> _BRIEF_
How many of the lines below include "Uncheck"? Give the number and no other words.

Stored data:
#####

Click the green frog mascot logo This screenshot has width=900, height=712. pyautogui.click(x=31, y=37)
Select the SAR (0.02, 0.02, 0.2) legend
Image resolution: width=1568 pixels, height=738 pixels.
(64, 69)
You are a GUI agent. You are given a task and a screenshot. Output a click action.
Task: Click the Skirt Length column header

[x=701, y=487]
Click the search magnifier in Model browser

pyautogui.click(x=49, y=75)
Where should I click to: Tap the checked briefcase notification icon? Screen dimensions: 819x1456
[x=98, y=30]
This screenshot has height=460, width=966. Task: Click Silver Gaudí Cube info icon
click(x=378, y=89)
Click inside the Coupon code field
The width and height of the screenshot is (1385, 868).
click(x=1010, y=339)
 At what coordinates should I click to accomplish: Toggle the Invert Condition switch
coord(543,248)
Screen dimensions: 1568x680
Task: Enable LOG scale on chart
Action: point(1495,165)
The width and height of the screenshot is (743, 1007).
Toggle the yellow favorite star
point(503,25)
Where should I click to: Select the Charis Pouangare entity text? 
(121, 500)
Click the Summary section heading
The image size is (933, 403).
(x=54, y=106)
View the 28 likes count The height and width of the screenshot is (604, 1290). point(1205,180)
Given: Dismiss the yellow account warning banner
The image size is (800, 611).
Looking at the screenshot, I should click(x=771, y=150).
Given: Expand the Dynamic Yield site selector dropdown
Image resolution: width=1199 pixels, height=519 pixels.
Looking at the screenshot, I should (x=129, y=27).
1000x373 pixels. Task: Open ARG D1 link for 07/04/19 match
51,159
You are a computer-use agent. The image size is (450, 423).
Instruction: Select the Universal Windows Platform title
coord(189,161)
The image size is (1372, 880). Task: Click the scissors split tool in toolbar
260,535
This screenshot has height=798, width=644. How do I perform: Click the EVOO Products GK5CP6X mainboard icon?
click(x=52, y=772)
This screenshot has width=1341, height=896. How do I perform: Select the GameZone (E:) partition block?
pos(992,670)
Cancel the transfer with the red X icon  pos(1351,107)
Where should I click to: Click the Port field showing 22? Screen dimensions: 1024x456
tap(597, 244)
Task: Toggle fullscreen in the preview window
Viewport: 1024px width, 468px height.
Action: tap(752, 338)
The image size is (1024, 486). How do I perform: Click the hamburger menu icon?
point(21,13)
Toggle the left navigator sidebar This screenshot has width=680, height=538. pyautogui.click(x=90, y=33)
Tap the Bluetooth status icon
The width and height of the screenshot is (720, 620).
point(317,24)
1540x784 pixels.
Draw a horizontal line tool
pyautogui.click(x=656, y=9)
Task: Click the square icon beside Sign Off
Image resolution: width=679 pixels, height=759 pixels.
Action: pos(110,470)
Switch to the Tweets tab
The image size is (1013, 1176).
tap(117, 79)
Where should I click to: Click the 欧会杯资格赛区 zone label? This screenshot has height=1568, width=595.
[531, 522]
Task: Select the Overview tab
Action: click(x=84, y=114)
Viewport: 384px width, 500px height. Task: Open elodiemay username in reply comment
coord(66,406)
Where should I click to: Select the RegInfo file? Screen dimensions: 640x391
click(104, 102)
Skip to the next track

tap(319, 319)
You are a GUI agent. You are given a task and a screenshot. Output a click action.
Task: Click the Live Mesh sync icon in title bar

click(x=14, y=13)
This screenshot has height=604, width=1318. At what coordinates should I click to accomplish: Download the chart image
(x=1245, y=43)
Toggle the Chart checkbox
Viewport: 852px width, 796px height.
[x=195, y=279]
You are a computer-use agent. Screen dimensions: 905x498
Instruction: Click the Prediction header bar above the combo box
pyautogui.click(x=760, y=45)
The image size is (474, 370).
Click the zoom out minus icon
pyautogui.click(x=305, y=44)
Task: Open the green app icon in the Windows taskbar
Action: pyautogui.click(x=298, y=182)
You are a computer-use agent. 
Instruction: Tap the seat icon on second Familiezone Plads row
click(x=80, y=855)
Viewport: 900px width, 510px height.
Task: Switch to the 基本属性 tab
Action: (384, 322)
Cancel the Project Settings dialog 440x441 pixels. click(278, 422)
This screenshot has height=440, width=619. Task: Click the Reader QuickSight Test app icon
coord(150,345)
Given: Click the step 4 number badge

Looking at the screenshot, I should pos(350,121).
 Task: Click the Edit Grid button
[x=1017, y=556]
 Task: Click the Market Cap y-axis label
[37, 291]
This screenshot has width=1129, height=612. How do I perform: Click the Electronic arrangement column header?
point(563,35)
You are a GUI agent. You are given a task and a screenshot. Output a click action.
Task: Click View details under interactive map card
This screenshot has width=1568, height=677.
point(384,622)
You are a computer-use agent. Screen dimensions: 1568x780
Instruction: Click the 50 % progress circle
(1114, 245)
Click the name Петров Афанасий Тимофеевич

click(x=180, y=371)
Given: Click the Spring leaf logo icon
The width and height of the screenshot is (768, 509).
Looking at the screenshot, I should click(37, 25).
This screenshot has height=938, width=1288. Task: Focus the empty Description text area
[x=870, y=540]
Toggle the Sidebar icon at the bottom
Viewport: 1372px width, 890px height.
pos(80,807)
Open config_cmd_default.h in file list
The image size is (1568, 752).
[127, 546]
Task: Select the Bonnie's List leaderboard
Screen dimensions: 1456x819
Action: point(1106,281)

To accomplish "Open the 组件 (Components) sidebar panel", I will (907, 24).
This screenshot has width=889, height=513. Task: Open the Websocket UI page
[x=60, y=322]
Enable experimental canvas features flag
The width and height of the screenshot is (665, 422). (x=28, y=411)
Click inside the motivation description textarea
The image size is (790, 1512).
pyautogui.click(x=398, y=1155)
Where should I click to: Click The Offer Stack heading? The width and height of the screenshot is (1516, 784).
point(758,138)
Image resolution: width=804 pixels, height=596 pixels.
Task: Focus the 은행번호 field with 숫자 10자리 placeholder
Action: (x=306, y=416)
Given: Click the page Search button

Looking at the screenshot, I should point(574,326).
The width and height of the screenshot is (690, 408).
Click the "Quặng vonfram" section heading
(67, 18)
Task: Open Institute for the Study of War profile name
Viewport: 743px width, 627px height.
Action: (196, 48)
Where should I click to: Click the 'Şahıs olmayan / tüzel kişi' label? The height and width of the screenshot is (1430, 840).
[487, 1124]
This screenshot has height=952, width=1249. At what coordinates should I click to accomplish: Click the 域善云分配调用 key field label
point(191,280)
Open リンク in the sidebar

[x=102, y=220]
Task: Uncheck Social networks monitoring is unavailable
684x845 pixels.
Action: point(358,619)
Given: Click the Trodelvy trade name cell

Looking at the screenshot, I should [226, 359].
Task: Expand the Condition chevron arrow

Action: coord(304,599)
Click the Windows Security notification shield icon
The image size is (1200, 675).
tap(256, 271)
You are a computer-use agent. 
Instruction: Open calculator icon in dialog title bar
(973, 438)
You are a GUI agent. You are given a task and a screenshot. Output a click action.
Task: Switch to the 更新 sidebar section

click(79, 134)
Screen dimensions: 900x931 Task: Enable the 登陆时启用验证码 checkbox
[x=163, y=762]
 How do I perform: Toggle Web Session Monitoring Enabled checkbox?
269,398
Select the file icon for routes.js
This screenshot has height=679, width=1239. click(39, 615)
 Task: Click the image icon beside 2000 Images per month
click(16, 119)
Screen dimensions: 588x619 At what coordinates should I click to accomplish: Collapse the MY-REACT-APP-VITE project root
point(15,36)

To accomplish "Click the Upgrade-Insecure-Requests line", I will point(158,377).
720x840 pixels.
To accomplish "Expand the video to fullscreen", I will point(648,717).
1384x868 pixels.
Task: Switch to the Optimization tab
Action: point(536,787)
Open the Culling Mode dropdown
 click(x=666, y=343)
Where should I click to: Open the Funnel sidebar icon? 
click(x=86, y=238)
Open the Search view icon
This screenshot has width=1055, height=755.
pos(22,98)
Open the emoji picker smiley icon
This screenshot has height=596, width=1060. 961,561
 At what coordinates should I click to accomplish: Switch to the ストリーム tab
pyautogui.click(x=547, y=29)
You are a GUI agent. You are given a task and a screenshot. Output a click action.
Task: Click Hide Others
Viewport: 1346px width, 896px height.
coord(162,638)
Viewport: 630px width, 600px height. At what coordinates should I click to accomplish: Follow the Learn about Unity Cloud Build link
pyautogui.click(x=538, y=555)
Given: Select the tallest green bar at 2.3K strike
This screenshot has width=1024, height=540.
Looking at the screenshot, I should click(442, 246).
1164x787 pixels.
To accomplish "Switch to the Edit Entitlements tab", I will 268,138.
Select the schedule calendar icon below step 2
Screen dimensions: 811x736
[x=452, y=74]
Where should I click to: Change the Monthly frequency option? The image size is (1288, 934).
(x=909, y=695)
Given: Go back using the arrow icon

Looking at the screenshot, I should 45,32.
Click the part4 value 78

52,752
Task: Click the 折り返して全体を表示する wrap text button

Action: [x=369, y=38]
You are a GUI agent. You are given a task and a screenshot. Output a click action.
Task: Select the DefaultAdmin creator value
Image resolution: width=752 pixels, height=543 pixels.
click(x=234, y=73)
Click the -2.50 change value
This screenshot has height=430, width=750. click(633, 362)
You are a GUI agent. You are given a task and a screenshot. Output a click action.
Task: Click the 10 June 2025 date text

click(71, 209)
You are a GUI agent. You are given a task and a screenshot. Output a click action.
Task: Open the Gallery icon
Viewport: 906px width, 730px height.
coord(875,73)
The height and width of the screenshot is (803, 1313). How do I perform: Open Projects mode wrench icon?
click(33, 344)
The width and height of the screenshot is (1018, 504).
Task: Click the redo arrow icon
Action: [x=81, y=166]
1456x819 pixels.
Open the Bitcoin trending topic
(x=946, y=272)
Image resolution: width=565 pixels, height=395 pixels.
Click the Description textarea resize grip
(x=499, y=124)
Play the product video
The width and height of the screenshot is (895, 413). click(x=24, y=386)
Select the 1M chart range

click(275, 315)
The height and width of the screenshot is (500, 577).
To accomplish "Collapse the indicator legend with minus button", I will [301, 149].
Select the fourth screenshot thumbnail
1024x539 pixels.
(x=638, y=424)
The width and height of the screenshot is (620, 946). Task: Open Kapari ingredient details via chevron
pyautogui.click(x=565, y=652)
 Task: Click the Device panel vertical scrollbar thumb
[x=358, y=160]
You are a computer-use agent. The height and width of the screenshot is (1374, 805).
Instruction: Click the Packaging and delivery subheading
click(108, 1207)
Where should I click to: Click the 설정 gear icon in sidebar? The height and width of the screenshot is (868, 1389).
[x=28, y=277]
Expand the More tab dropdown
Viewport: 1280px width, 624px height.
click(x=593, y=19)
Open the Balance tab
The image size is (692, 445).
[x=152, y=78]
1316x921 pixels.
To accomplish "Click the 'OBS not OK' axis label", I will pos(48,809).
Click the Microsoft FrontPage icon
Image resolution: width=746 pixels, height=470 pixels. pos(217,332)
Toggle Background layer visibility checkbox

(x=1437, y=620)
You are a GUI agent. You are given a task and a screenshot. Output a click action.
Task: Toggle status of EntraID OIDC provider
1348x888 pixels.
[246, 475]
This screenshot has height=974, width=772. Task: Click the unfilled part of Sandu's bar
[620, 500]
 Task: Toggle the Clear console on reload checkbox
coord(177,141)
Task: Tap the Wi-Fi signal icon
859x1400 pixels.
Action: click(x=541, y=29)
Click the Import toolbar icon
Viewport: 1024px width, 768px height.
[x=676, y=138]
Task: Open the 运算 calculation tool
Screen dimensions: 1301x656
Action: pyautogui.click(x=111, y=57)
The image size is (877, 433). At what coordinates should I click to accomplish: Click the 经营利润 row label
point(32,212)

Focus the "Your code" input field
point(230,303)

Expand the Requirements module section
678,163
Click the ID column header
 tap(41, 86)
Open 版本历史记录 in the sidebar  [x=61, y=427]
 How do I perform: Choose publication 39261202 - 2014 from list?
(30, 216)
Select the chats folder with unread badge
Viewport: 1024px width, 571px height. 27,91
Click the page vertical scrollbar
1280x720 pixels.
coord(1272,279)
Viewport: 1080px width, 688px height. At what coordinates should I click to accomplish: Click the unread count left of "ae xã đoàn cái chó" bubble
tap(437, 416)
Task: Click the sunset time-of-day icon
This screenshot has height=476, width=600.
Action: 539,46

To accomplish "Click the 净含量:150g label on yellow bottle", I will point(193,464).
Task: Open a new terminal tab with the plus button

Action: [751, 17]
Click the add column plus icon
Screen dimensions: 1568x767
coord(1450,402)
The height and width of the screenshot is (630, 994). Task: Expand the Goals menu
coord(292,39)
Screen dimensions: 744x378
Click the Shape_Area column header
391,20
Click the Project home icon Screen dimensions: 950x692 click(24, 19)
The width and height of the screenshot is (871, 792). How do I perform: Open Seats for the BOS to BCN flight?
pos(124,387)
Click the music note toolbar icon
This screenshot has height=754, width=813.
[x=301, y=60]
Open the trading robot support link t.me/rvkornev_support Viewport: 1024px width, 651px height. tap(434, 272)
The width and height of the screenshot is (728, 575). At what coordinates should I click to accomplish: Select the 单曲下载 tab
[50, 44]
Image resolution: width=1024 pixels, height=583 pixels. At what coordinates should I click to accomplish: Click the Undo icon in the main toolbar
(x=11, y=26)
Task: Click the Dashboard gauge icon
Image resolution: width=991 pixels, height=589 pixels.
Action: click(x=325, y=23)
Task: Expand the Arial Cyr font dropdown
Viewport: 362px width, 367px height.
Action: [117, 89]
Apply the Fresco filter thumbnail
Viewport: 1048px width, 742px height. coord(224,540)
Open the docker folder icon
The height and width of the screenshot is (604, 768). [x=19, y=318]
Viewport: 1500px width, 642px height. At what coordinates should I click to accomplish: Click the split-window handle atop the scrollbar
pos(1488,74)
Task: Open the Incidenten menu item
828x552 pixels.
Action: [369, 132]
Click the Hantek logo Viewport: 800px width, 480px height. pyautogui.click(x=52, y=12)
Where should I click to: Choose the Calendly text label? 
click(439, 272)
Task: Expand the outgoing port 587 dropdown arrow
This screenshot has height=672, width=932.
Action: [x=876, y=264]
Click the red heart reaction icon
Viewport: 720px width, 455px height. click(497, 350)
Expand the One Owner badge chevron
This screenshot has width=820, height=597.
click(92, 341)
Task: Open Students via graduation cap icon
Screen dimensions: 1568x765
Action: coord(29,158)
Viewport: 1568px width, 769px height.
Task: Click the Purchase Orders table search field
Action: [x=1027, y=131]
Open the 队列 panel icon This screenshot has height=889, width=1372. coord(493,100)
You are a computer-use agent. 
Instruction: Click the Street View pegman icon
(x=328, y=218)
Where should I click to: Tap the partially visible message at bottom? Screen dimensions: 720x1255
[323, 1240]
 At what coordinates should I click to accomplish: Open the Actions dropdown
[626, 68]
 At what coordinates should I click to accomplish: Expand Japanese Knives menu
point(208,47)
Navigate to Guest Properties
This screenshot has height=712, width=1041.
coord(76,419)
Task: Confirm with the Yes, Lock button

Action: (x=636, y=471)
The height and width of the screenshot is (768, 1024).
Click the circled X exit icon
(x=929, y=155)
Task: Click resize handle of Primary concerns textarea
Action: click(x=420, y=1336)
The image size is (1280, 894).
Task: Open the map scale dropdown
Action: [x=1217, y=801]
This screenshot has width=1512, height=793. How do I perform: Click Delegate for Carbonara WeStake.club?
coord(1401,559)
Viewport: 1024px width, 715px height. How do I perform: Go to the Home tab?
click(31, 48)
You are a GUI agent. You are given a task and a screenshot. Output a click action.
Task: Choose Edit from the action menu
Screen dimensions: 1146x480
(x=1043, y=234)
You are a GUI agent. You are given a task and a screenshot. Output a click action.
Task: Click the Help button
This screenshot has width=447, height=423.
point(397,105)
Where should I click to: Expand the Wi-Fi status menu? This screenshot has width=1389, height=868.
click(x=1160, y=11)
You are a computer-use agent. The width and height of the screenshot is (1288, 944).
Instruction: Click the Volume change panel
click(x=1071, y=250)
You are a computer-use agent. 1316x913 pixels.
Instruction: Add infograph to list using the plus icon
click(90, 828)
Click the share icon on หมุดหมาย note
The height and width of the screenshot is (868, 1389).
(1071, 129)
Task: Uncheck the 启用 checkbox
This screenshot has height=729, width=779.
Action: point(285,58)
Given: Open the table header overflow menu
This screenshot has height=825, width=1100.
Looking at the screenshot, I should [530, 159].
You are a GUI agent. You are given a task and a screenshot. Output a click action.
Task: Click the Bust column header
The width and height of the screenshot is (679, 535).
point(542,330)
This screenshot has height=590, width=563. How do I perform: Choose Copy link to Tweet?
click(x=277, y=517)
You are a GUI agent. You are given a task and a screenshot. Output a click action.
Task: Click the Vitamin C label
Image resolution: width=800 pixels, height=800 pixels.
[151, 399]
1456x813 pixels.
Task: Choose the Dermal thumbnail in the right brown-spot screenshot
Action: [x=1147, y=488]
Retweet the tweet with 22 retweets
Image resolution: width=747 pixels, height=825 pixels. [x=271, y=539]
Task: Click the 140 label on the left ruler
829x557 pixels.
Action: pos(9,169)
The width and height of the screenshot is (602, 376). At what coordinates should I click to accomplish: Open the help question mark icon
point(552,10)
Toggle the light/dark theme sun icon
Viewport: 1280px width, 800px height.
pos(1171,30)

#####

> _EXPECTED ANSWER_
2